- EXERCISE DIRECTIONS -
Your answer must be one number: the count of lines below that hold the word "computer".

··· RECORDS FOR THIS EXERCISE ···

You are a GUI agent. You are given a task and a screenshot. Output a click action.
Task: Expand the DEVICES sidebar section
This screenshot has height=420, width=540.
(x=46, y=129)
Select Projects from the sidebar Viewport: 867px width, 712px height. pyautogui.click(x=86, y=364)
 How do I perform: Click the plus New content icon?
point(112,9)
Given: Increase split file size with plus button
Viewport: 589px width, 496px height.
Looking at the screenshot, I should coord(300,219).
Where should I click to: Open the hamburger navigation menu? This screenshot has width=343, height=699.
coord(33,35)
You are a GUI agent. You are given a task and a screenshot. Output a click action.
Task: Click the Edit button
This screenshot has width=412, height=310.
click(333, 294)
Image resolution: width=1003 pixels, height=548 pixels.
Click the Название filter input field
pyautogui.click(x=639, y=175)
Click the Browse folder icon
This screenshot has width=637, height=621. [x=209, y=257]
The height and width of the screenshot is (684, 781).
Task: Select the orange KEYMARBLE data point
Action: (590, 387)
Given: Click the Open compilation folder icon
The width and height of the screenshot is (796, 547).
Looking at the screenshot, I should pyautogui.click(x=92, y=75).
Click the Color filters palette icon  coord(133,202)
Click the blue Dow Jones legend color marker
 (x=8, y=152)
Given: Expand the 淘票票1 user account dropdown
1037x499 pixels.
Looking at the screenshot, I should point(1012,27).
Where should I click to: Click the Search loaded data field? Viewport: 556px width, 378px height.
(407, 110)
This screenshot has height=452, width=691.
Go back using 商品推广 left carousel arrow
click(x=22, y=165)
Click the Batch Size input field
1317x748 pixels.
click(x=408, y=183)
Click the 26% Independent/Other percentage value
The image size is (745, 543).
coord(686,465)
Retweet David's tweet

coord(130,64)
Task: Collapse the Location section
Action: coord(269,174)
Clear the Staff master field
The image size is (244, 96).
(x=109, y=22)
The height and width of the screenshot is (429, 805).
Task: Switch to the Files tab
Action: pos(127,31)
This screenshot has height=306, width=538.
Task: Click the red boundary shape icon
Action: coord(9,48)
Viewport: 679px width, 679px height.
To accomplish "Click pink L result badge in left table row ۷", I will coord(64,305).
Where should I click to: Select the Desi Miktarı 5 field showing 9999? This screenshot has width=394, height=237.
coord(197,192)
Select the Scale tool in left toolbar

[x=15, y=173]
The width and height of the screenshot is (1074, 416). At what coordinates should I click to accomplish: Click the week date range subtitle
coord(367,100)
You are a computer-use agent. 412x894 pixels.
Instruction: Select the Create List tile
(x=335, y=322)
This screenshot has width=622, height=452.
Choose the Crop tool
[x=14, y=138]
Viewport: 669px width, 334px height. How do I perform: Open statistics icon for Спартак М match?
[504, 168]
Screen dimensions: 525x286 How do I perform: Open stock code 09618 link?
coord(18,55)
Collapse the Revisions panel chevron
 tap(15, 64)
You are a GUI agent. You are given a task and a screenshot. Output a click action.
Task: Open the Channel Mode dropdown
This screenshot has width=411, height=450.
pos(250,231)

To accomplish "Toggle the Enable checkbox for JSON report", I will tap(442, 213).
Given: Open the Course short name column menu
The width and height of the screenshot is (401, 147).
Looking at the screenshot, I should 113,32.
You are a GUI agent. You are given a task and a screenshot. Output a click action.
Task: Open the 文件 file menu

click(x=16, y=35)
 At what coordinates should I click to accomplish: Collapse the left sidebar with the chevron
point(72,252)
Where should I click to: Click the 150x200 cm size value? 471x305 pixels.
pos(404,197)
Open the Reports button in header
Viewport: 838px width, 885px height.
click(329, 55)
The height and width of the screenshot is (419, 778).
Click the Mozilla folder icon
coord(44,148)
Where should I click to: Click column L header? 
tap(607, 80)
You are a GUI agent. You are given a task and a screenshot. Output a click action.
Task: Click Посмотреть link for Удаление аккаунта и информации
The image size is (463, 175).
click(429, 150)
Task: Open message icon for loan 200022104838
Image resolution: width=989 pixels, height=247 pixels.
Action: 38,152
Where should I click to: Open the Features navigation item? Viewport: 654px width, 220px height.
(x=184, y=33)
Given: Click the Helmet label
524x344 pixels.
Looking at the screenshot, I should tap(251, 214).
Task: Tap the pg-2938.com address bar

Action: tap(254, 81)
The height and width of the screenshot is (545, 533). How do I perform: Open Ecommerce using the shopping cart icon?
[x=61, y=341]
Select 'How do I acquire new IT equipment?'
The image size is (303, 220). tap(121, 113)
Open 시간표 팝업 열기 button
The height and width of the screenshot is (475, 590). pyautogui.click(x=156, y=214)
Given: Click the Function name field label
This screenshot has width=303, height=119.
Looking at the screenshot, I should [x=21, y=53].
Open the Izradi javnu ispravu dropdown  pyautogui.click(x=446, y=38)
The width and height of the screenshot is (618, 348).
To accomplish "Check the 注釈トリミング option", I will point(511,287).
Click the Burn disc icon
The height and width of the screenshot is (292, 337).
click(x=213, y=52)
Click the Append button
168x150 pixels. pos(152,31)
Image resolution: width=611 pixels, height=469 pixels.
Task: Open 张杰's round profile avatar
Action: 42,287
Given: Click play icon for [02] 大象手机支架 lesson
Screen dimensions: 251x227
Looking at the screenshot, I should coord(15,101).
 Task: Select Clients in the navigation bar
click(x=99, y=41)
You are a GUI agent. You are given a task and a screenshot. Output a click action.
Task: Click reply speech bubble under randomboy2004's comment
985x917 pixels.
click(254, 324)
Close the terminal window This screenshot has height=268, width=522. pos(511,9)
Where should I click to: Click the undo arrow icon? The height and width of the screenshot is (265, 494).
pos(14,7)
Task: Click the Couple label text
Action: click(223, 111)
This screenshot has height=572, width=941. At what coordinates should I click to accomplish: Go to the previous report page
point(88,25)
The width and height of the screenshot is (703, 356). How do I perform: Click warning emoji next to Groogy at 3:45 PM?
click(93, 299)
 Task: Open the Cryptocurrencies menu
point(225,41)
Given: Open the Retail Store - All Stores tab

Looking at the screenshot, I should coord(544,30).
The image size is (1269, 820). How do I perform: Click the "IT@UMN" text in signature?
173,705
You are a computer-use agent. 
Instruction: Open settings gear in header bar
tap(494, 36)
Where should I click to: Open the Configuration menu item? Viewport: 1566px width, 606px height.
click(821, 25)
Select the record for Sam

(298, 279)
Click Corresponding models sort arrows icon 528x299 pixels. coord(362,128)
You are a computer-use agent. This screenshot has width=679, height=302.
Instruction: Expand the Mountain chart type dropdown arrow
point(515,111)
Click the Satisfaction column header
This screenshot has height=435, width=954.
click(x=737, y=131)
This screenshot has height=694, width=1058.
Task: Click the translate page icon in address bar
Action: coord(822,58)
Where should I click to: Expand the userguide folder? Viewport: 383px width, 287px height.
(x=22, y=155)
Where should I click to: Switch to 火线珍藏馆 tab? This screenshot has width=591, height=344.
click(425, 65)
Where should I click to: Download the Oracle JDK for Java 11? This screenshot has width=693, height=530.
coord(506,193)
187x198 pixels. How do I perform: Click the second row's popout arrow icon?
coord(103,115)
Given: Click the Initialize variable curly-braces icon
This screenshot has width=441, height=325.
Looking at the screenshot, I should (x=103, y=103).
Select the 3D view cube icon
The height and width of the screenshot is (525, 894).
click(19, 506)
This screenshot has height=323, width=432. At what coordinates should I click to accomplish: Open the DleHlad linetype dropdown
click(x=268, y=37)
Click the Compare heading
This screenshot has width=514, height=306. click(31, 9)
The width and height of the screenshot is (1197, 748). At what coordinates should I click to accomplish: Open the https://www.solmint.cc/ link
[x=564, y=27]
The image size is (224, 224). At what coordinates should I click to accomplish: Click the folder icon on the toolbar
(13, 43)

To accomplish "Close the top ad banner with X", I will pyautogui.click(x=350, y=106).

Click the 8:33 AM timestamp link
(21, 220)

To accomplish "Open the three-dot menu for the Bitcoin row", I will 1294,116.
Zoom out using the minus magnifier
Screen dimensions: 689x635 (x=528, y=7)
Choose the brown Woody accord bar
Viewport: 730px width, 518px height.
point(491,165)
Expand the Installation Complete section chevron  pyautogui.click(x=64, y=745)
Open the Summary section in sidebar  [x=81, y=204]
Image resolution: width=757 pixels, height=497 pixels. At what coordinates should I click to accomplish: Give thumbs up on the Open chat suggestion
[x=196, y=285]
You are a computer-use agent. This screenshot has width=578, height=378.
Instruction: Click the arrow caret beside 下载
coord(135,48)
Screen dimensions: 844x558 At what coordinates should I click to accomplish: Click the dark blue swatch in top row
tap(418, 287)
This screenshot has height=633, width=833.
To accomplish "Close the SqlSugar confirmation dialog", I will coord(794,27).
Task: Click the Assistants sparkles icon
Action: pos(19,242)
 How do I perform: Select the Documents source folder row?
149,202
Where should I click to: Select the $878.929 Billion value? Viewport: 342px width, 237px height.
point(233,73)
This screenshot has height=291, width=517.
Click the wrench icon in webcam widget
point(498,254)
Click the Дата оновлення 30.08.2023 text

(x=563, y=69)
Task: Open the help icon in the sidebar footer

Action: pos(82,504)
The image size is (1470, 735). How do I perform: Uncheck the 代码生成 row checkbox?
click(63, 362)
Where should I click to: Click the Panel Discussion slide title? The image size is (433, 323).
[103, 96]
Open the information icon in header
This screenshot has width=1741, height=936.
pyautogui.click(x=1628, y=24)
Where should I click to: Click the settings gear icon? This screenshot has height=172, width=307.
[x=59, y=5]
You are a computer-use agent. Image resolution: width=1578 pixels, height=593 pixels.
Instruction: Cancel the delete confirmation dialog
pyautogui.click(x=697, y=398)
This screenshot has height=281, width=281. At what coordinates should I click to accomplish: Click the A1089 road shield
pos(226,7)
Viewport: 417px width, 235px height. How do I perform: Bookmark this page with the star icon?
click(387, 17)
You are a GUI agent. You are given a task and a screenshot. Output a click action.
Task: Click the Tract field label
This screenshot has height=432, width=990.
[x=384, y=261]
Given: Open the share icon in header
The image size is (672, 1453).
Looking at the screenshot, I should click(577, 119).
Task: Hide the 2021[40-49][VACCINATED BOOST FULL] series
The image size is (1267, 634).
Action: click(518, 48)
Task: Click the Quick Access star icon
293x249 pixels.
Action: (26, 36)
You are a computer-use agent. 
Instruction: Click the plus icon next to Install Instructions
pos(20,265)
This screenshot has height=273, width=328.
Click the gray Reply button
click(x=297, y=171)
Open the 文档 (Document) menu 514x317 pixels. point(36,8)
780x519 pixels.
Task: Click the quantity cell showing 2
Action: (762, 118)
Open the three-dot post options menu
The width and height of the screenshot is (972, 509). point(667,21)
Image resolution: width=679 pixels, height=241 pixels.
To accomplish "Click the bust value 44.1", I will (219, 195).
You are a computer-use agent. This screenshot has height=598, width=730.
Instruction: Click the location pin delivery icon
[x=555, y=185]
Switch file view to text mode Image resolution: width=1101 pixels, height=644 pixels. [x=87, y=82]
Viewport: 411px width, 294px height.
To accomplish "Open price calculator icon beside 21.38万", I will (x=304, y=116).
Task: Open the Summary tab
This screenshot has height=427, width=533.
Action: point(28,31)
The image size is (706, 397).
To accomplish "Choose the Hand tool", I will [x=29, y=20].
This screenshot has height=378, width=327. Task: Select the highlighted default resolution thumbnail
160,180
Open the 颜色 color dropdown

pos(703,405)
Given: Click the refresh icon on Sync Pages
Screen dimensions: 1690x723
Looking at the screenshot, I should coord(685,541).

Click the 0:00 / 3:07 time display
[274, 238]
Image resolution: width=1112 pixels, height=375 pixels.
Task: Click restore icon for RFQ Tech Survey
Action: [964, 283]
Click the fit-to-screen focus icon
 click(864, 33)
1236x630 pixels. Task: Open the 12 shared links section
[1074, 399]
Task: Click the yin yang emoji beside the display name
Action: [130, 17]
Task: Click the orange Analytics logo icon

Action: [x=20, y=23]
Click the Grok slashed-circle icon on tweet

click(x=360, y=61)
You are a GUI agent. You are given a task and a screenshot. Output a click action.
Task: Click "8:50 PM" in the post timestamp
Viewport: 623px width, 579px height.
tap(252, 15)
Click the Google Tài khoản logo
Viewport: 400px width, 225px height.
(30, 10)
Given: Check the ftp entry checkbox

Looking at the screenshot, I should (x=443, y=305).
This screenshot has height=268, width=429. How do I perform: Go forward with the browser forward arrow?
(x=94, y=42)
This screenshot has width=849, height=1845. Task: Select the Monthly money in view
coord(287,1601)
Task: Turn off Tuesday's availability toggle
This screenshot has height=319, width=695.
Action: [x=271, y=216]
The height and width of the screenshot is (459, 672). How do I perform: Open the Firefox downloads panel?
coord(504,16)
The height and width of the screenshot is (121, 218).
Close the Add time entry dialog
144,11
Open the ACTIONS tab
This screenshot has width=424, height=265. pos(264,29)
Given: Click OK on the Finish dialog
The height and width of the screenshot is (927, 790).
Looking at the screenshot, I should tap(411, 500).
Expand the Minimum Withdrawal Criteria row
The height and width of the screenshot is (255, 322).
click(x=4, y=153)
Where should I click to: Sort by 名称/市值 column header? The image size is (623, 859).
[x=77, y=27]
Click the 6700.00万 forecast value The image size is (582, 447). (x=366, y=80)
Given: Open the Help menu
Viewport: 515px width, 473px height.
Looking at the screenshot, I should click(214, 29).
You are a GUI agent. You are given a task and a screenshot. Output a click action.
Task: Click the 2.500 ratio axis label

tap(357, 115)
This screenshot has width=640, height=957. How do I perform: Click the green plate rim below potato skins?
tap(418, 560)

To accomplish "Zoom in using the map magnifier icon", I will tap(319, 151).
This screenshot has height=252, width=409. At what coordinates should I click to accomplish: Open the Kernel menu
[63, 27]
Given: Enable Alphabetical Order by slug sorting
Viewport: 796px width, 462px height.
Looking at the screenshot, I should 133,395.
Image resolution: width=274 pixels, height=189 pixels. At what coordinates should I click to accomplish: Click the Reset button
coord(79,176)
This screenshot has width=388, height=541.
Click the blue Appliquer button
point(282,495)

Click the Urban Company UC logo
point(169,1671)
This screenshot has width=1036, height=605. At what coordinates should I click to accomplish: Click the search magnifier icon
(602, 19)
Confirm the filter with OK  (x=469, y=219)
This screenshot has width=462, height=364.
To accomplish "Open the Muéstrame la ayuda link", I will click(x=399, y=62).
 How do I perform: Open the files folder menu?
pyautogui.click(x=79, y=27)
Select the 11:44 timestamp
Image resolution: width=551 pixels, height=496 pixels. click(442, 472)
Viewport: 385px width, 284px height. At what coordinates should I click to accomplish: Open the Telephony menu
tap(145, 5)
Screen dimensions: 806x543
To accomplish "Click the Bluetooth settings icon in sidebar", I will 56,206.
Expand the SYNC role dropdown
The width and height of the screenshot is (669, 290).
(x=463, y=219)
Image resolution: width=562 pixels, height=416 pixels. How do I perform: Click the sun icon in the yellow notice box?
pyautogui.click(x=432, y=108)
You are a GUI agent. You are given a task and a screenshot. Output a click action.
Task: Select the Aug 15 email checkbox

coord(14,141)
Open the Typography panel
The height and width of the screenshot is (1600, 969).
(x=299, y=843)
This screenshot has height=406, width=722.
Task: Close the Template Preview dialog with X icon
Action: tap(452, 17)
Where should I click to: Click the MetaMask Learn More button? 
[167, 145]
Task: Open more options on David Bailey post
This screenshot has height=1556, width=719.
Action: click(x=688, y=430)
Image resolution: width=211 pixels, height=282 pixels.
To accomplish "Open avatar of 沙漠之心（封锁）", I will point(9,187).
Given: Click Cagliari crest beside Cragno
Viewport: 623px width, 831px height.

···

- RESPONSE AREA -
7